Source data
· · · · · · ·

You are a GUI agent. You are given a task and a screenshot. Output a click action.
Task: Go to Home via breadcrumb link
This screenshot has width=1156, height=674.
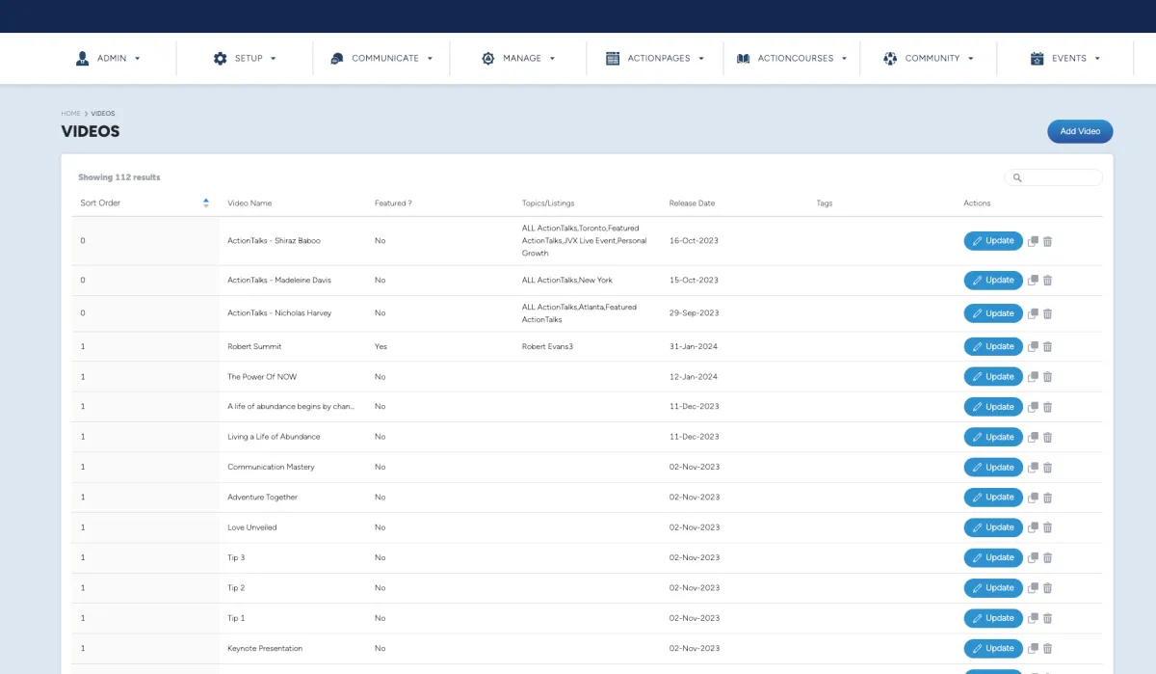70,114
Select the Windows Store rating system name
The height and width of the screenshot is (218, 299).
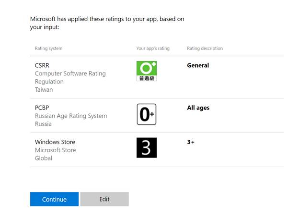[x=55, y=142]
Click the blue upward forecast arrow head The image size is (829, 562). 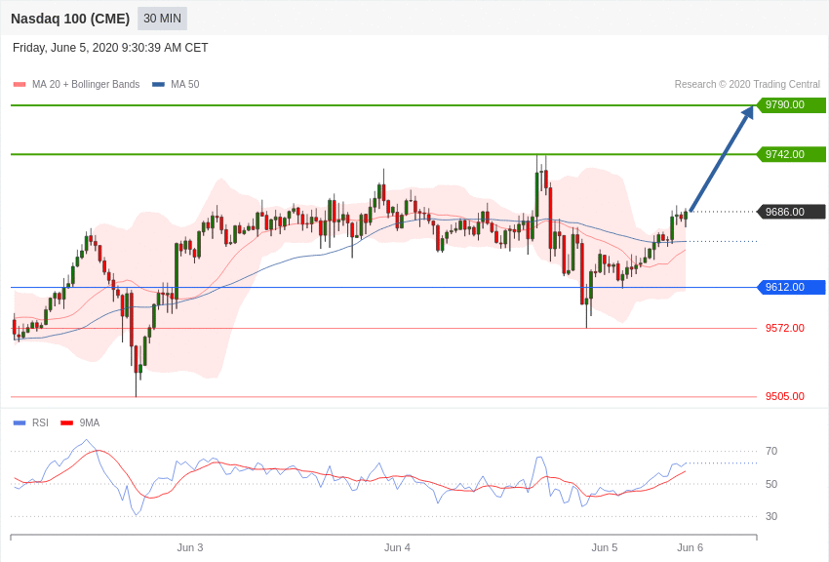748,112
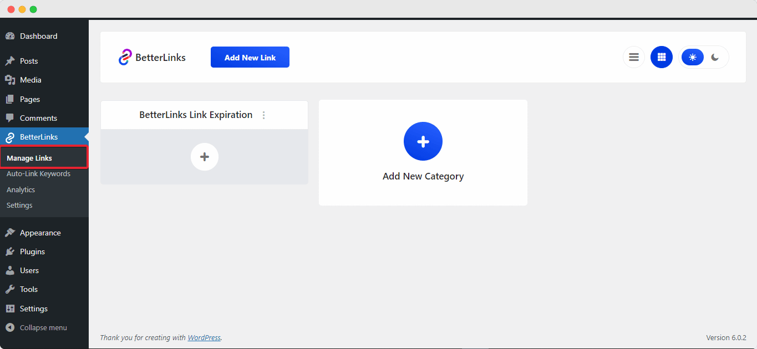
Task: Select the Plugins icon in sidebar
Action: pyautogui.click(x=12, y=252)
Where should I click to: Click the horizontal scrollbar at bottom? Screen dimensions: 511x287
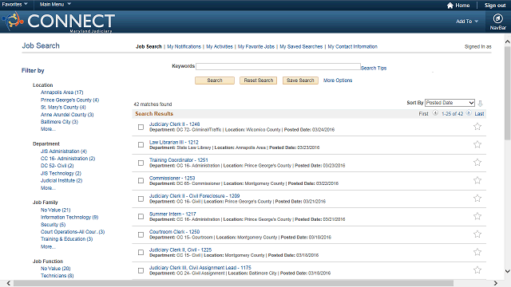[233, 284]
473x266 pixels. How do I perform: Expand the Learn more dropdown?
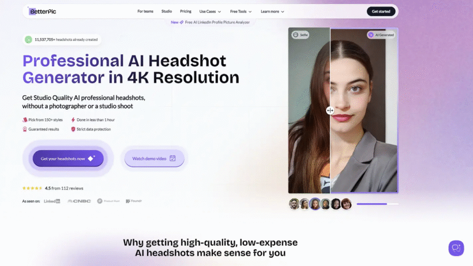pyautogui.click(x=272, y=12)
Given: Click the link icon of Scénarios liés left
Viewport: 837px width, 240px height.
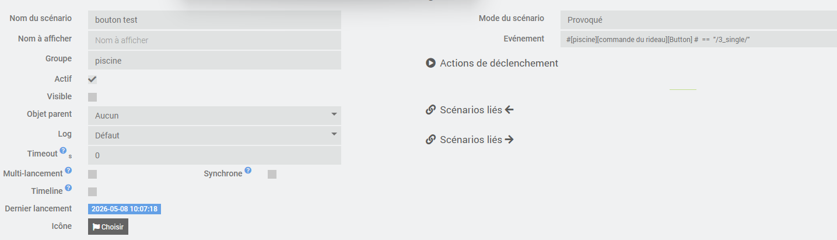Looking at the screenshot, I should [x=430, y=110].
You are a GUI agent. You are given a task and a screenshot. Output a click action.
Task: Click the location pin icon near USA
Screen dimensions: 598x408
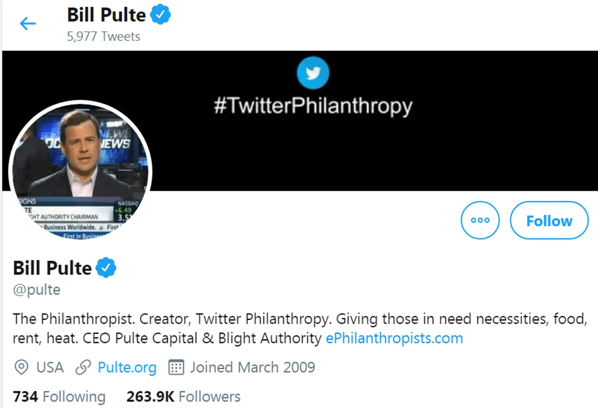click(x=21, y=367)
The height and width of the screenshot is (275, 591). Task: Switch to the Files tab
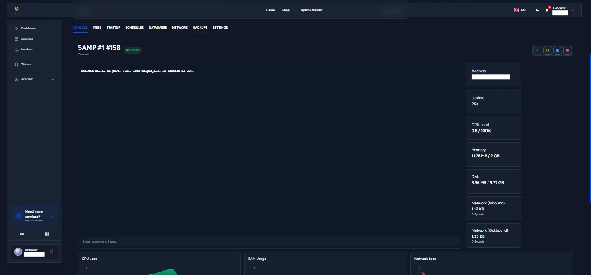(x=97, y=28)
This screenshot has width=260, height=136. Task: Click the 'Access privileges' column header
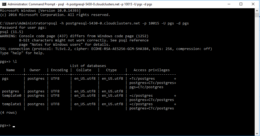[x=151, y=70]
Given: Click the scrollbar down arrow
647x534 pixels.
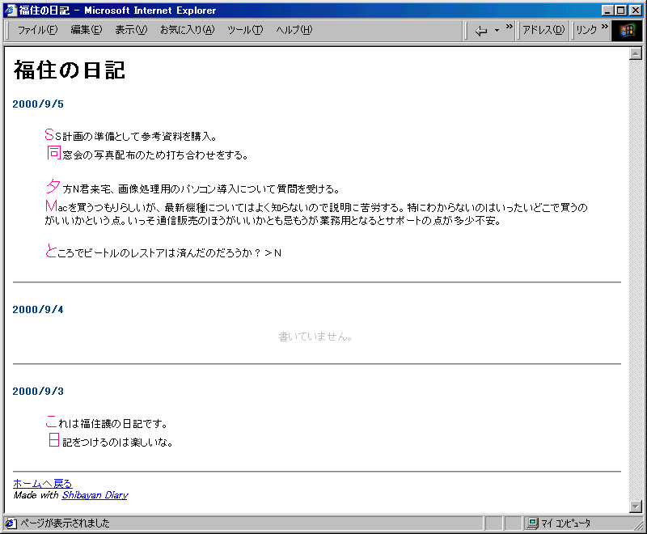Looking at the screenshot, I should coord(636,506).
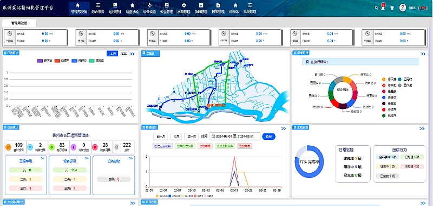
Task: Click the orange icon beside 109 equipment count
Action: coord(8,146)
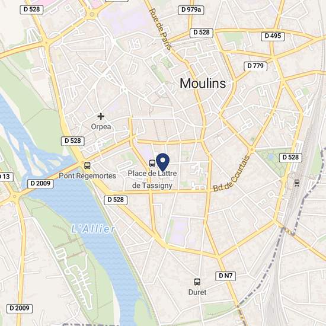Select the Duret stop label
Screen dimensions: 326x326
[x=197, y=292]
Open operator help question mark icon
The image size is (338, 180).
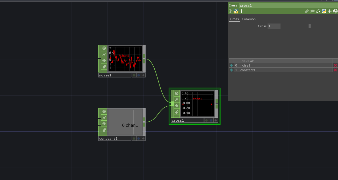[230, 11]
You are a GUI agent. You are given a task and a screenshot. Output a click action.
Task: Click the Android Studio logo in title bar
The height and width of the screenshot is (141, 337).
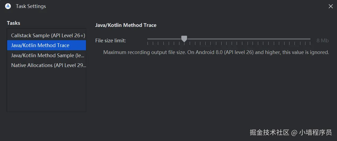coord(8,6)
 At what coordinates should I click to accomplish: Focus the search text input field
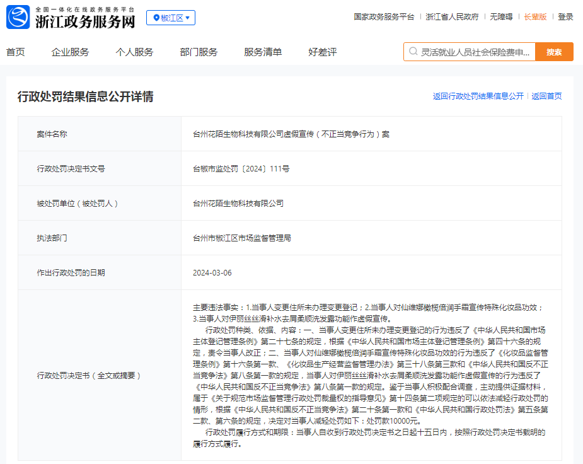click(476, 52)
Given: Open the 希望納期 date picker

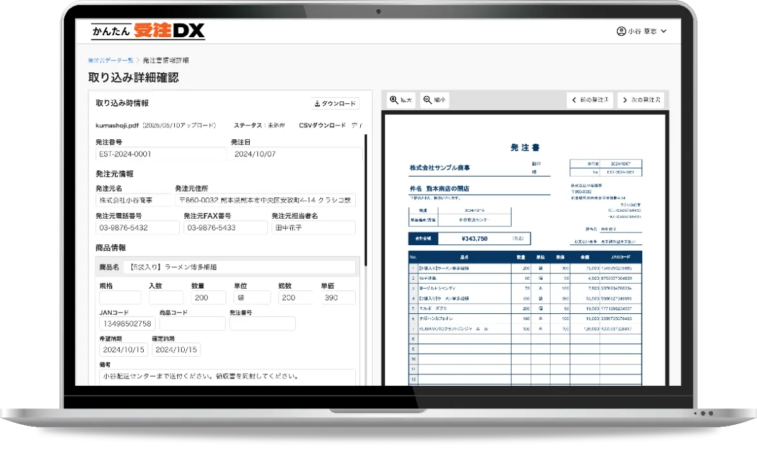Looking at the screenshot, I should tap(124, 349).
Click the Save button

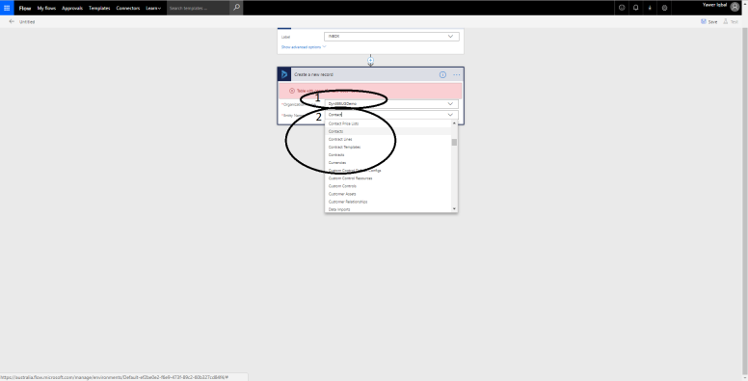click(708, 21)
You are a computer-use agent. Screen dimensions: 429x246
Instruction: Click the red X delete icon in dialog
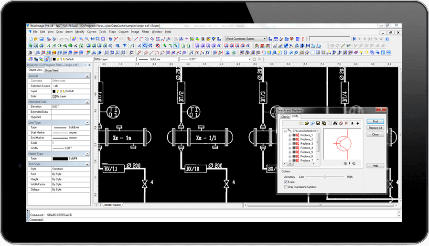[x=346, y=123]
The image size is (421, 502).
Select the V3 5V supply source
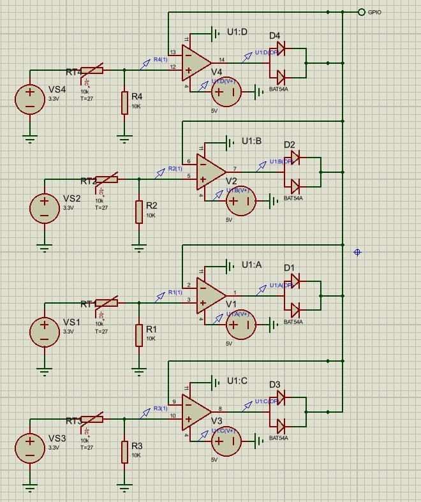click(x=226, y=441)
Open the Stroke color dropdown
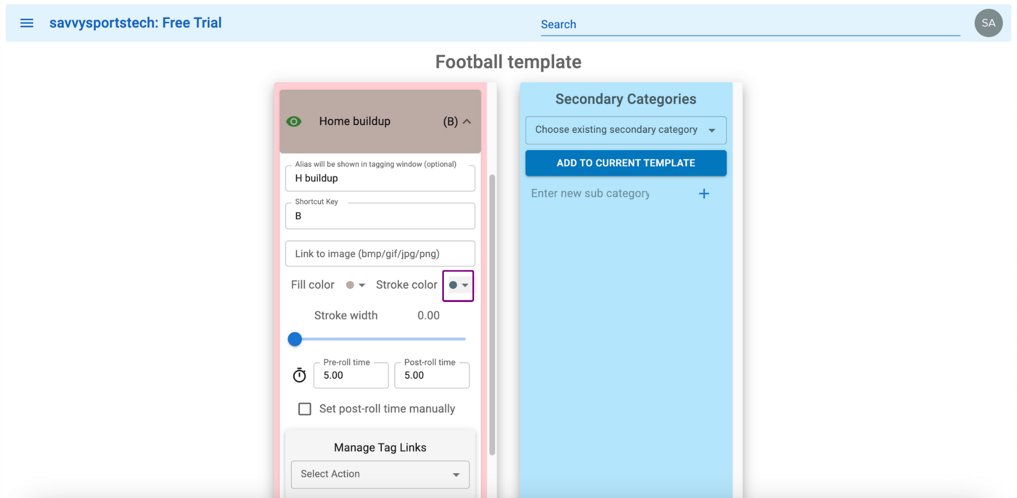This screenshot has height=498, width=1017. click(x=458, y=286)
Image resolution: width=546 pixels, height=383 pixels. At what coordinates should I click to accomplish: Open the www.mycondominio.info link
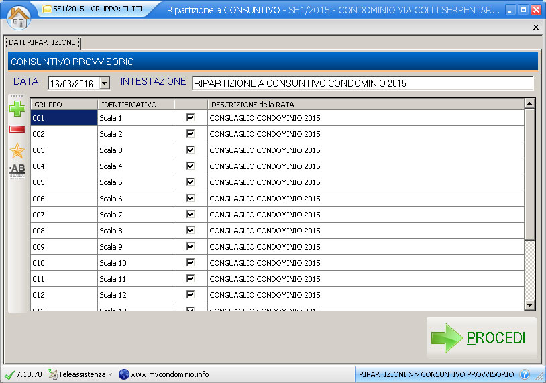pos(169,374)
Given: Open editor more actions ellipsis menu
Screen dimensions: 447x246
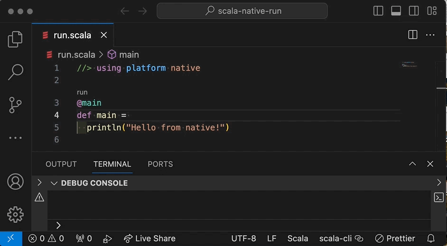Looking at the screenshot, I should pos(430,35).
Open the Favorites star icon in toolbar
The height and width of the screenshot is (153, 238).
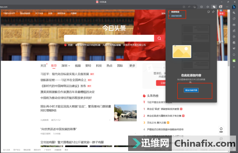tap(208, 7)
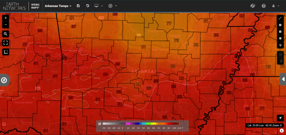Zoom in with the plus button

pyautogui.click(x=6, y=18)
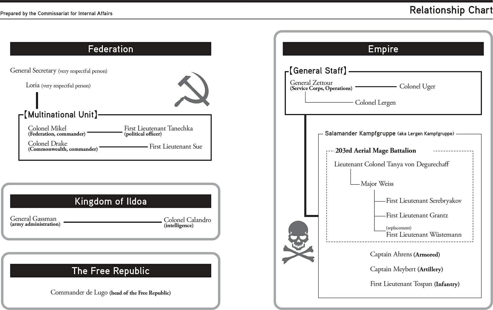The width and height of the screenshot is (493, 310).
Task: Click Captain Ahrens (Armored) label
Action: [x=405, y=254]
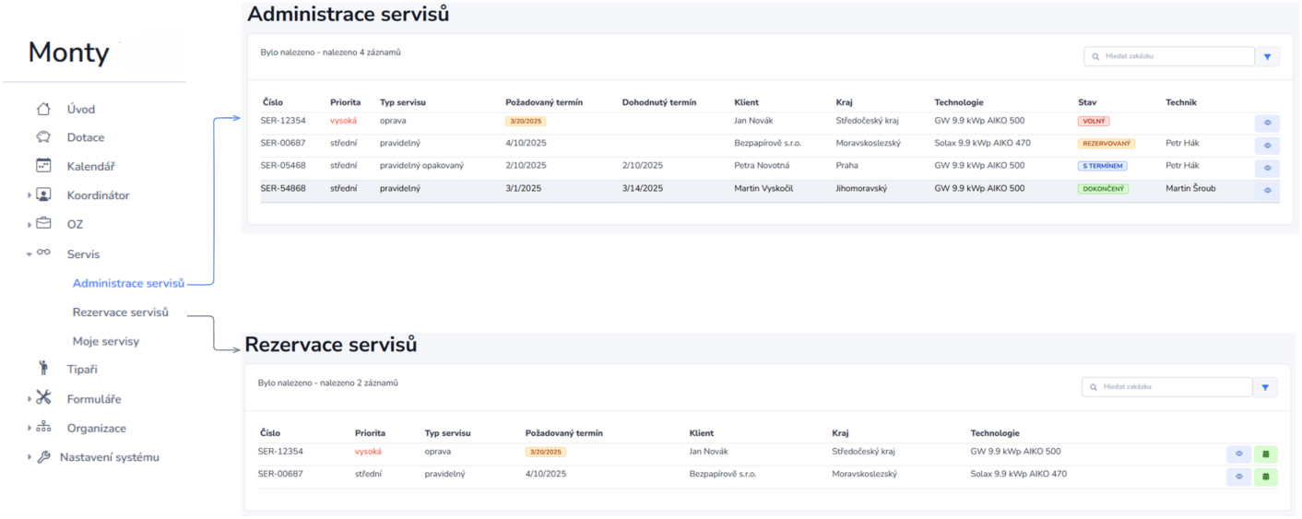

· · · · · · ·

Aim of the task:
Because the copy must hold no pictures, return only the lines that run from the line containing "Open operator help question mark icon" to the end of the data above, each exactly as it stands.

Answer to the problem:
Open operator help question mark icon
The image size is (338, 180).
[230, 11]
You are a GUI agent. You are given a task and a screenshot. Output a click action.
Task: Click the Android Studio logo in title bar
The height and width of the screenshot is (141, 337).
coord(8,6)
 At what coordinates should I click to accomplish: Focus the search text input field
click(476, 52)
Given: Open the 希望納期 date picker

Looking at the screenshot, I should tap(124, 349).
Click the Save button

click(708, 21)
You are a computer-use agent. Screen dimensions: 429x246
Instruction: Click the red X delete icon in dialog
[x=346, y=123]
The image size is (421, 502).
Select the V3 5V supply source
click(x=226, y=441)
Open the Stroke color dropdown
This screenshot has height=498, width=1017. click(x=458, y=286)
Image resolution: width=546 pixels, height=383 pixels. At what coordinates should I click to accomplish: Open the www.mycondominio.info link
pos(169,374)
Given: Open editor more actions ellipsis menu
Screen dimensions: 447x246
Looking at the screenshot, I should pos(430,35).
Open the Favorites star icon in toolbar
The height and width of the screenshot is (153, 238).
tap(208, 7)
Zoom in with the plus button

pyautogui.click(x=6, y=18)
The width and height of the screenshot is (493, 310).
Task: Click Captain Ahrens (Armored) label
Action: [x=405, y=254]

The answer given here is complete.